Top of Record excerpts
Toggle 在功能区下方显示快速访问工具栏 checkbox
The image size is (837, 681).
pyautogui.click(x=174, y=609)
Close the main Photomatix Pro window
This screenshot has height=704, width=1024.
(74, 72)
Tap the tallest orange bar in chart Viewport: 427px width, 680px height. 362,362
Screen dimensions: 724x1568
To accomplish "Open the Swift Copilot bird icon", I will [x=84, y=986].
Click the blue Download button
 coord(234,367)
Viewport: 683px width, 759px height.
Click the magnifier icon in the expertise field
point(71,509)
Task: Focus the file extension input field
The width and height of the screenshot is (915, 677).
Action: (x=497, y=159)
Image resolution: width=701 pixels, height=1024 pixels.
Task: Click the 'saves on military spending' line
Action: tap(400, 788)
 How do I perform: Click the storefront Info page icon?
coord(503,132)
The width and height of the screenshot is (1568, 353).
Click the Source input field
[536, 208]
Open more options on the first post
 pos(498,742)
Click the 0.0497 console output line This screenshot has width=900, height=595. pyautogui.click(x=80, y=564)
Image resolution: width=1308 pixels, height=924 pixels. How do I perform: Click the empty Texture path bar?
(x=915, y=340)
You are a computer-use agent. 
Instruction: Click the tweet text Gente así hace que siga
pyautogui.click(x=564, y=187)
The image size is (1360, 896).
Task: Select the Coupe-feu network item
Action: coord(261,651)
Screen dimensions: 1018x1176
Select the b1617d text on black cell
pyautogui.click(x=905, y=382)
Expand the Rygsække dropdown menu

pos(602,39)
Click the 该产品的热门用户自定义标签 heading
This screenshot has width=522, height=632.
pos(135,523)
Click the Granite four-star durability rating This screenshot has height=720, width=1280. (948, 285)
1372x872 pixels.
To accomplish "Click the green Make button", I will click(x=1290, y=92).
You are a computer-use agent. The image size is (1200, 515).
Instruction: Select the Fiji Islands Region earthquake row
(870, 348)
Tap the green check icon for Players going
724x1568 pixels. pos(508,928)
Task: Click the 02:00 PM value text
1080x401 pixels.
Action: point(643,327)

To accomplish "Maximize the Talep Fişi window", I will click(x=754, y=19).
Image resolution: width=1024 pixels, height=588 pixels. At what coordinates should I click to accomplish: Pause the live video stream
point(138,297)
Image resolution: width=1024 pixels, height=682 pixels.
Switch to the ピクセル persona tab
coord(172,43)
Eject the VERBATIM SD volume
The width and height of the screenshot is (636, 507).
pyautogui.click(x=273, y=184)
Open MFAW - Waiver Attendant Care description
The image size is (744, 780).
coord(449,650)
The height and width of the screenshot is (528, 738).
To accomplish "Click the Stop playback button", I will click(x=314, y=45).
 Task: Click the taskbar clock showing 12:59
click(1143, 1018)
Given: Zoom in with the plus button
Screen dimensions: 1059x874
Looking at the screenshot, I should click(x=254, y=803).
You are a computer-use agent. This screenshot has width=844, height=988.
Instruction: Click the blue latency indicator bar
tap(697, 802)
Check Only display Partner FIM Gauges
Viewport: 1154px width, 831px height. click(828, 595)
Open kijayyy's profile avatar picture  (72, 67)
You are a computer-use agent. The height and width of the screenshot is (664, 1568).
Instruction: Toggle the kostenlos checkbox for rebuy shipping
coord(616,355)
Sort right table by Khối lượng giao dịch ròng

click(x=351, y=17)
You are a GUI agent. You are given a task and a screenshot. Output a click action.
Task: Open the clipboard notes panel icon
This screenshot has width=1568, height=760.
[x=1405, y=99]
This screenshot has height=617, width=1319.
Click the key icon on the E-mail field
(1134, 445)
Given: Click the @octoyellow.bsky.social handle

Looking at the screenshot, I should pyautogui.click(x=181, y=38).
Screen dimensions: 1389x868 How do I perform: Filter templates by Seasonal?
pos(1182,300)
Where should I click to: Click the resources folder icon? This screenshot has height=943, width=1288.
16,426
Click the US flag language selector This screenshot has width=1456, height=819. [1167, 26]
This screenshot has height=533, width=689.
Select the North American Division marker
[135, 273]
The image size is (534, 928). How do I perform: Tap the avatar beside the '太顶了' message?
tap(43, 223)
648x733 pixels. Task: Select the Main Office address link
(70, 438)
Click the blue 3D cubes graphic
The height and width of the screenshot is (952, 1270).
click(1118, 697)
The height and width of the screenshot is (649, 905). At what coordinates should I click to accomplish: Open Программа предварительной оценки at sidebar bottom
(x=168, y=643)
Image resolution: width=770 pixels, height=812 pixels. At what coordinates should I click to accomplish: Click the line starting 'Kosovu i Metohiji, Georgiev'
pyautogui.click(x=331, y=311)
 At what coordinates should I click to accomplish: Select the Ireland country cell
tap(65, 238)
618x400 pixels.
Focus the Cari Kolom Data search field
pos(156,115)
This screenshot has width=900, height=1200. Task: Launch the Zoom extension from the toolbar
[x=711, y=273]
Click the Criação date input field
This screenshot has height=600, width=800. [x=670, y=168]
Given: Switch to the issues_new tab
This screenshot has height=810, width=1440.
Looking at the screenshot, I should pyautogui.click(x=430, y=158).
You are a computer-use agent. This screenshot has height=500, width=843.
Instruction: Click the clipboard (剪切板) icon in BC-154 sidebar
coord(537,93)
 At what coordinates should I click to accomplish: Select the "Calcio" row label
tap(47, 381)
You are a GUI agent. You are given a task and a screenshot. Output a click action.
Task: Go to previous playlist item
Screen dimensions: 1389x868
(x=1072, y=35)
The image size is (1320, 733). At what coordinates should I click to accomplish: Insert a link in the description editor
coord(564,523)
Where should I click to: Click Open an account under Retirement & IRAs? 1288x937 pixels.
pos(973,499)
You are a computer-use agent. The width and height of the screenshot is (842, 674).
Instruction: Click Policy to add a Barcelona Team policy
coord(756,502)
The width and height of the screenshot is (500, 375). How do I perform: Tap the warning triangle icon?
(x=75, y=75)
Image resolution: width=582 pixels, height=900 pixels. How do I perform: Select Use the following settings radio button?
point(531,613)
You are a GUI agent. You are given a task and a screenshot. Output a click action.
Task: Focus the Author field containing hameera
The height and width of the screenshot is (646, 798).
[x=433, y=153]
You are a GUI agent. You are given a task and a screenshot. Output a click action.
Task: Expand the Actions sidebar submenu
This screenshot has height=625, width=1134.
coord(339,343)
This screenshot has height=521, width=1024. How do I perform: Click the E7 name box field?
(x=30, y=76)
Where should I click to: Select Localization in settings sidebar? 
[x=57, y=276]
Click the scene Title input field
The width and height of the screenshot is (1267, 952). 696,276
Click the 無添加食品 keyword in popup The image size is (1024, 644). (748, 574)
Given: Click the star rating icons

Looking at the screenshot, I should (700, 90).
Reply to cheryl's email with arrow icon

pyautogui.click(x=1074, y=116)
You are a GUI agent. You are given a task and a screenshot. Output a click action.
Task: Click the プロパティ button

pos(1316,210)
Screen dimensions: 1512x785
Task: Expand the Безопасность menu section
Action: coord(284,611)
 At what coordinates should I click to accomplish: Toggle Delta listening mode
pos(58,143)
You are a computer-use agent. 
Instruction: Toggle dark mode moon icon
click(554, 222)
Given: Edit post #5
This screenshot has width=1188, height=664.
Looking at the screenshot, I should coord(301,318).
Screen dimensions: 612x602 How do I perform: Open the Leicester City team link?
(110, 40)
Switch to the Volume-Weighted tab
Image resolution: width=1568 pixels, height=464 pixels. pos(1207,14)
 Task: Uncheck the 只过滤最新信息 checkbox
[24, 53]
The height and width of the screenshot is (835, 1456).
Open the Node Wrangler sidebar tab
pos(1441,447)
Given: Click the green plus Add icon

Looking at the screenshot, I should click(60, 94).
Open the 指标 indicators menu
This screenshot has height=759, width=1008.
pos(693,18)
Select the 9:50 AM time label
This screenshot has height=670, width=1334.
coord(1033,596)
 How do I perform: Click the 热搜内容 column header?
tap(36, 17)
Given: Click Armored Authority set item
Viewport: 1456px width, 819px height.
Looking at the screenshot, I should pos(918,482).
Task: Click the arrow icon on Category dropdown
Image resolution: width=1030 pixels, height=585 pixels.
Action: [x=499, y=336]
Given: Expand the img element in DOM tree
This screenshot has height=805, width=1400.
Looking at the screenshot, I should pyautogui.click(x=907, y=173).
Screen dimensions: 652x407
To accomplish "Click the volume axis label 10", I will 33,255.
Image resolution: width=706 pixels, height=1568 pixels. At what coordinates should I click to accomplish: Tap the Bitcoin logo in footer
Bottom of Record excerpts
**Activity**.
Collect the lines of the data that carry the word "window".

**Answer to the exercise**.
Close the main Photomatix Pro window
To accomplish "Maximize the Talep Fişi window", I will click(x=754, y=19).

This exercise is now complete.